The Dakota Access Pipeline, a controversial project that has drawn the ire of the Standing Rock Sioux and Native American tribes across the nation, has a powerful new opponent: former Vice President Al Gore.
The project aims to connect the shale oil being developed in the Bakken Formation in North and South Dakota to energy markets in the eastern United States. It has drawn fierce opposition from the Standing Rock Sioux, because the project is routed through lands that have historically belonged to the tribe. They are especially concerned that the project might disrupt cultural treasures like burial sites.
In response to ongoing protests by the tribe and allies who have traveled to the area, the Obama administration has temporarily halted permitting on some portions of the pipeline route and ordered the United States Army Corps of Engineers to conduct more environmental assessments.

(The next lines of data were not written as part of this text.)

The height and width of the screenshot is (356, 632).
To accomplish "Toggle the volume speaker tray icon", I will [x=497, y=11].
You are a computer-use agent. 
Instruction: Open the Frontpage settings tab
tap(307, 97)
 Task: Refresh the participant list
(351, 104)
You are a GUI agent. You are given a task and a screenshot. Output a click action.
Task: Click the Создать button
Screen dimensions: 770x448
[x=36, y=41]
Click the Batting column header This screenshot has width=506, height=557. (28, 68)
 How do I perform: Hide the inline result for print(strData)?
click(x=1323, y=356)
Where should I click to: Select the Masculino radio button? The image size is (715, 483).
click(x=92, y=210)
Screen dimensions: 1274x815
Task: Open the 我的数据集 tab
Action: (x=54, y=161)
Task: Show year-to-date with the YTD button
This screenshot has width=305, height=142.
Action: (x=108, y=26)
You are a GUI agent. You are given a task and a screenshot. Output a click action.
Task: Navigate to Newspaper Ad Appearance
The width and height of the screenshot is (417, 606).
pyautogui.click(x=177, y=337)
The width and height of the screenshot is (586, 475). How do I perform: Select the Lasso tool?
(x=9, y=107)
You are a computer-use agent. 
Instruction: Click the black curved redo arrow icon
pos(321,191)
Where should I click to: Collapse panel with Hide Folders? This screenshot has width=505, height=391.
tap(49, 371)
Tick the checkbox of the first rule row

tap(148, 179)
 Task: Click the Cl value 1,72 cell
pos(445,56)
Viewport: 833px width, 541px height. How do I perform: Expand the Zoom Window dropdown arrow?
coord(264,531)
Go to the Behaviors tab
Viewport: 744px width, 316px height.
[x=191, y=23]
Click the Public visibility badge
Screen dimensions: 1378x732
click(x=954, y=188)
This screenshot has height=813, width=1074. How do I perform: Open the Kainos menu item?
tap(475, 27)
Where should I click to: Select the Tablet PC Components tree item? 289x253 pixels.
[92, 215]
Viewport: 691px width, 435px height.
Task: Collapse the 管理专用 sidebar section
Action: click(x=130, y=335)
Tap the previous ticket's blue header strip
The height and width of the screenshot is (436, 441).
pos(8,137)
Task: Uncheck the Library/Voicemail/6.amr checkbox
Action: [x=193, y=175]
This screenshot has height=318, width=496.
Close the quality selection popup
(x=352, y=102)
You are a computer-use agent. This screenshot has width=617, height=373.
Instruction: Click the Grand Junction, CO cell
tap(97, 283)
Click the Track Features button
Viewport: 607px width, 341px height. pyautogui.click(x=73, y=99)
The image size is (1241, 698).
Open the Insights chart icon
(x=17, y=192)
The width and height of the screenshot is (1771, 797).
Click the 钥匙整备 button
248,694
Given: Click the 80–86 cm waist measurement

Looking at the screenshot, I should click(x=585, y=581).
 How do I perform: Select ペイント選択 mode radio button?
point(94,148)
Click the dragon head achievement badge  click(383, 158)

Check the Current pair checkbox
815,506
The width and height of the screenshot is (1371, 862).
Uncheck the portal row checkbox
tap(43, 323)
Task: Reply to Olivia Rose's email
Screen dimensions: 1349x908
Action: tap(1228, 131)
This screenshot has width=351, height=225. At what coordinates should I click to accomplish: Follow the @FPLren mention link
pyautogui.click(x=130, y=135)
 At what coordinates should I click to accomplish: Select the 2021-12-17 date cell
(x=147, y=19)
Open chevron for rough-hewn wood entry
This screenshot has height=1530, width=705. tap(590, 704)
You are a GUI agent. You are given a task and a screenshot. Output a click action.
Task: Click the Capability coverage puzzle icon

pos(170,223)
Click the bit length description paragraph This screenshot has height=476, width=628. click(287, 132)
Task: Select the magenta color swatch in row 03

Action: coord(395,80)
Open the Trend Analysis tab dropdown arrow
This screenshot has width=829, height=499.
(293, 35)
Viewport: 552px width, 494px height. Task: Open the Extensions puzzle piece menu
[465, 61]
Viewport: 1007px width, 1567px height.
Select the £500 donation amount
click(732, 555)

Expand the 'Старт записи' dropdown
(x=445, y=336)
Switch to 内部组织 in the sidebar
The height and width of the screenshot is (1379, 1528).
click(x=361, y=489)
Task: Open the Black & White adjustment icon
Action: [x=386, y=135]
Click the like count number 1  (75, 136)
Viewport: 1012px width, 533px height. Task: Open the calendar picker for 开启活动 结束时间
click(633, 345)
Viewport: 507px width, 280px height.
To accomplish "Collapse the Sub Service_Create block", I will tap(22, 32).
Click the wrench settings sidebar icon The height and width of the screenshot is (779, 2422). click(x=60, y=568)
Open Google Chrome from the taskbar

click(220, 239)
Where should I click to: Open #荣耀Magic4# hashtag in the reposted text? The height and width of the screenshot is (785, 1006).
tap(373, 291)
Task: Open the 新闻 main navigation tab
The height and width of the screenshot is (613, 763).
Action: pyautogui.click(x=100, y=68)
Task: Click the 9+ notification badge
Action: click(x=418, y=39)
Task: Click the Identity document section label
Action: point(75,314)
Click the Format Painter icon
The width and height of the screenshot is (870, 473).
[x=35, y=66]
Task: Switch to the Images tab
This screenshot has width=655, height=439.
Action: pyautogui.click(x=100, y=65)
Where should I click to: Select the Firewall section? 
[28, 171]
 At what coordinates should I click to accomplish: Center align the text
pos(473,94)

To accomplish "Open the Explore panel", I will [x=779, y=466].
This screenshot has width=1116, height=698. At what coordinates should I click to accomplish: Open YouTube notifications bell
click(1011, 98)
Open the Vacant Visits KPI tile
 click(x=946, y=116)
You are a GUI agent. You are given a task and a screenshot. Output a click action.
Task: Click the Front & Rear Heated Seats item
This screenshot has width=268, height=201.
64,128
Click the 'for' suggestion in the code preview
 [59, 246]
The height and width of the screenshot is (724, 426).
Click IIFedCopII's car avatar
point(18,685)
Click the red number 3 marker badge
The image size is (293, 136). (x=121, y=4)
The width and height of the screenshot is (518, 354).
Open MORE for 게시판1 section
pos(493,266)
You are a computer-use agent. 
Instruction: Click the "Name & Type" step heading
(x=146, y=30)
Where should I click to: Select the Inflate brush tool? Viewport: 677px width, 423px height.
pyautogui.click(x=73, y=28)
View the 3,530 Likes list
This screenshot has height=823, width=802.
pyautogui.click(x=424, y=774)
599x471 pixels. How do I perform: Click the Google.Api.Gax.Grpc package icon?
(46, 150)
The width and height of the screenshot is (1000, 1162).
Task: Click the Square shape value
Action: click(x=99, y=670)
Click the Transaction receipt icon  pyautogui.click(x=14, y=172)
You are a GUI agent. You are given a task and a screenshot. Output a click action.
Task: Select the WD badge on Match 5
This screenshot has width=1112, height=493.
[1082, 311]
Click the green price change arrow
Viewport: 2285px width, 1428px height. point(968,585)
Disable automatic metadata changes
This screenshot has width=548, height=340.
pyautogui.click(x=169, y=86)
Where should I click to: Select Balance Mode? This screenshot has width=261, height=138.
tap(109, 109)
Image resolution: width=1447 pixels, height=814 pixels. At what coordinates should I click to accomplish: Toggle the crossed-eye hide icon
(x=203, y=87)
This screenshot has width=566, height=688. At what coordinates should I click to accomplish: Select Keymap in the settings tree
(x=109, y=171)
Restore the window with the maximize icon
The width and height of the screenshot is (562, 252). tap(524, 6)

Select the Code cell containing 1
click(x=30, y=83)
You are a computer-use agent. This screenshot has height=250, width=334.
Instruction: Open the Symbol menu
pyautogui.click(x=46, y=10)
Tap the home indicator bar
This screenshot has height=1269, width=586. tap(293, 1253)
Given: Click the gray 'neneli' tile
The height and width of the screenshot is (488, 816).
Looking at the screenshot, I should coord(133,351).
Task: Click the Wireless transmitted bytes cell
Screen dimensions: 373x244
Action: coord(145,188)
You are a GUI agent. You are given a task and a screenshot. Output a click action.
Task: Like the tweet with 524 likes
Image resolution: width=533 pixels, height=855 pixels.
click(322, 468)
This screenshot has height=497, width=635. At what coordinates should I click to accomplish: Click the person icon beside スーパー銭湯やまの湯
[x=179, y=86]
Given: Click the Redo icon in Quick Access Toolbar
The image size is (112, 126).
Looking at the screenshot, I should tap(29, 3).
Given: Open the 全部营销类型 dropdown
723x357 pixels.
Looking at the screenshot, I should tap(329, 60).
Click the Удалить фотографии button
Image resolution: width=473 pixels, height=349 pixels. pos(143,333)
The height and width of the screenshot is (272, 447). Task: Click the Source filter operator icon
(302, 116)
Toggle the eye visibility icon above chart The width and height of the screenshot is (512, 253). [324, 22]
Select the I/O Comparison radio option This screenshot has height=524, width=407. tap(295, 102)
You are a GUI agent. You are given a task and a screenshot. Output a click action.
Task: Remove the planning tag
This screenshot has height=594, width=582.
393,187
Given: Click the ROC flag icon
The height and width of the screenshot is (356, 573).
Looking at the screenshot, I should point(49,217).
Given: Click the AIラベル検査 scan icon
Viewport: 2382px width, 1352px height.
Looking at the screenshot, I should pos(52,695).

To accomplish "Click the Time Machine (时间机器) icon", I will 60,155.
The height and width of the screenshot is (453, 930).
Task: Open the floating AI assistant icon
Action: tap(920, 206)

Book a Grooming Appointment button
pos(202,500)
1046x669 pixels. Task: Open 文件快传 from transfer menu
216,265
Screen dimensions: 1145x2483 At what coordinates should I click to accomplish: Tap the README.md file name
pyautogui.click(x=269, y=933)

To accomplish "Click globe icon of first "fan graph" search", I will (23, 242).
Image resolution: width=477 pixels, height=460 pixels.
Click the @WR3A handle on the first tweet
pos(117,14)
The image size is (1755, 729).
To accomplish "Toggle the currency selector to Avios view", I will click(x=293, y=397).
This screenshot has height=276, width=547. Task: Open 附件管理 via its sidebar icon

Gore’s concerns stem from a mix of sympathy with the cultural concerns raised by Native Americans and a desire to prevent additional drilling for fossil fuels that the pipeline might encourage.
“The non-violent resistance to the Dakota Access Pipeline is also one of the frontline struggles that collectively mark a turning point in the decision by humanity to turn away from the destructive path we have been following and aim instead toward a clean energy future for all,” Gore wrote in a statement on his website.
According to The Hill, Gore is also worried about the potential for violence as protests intensify.
“We have witnessed inspiring and brave acts by Native Americans and their allies who are defending and trying to protect their sacred sites and the safety of their sole source of water,” Gore said.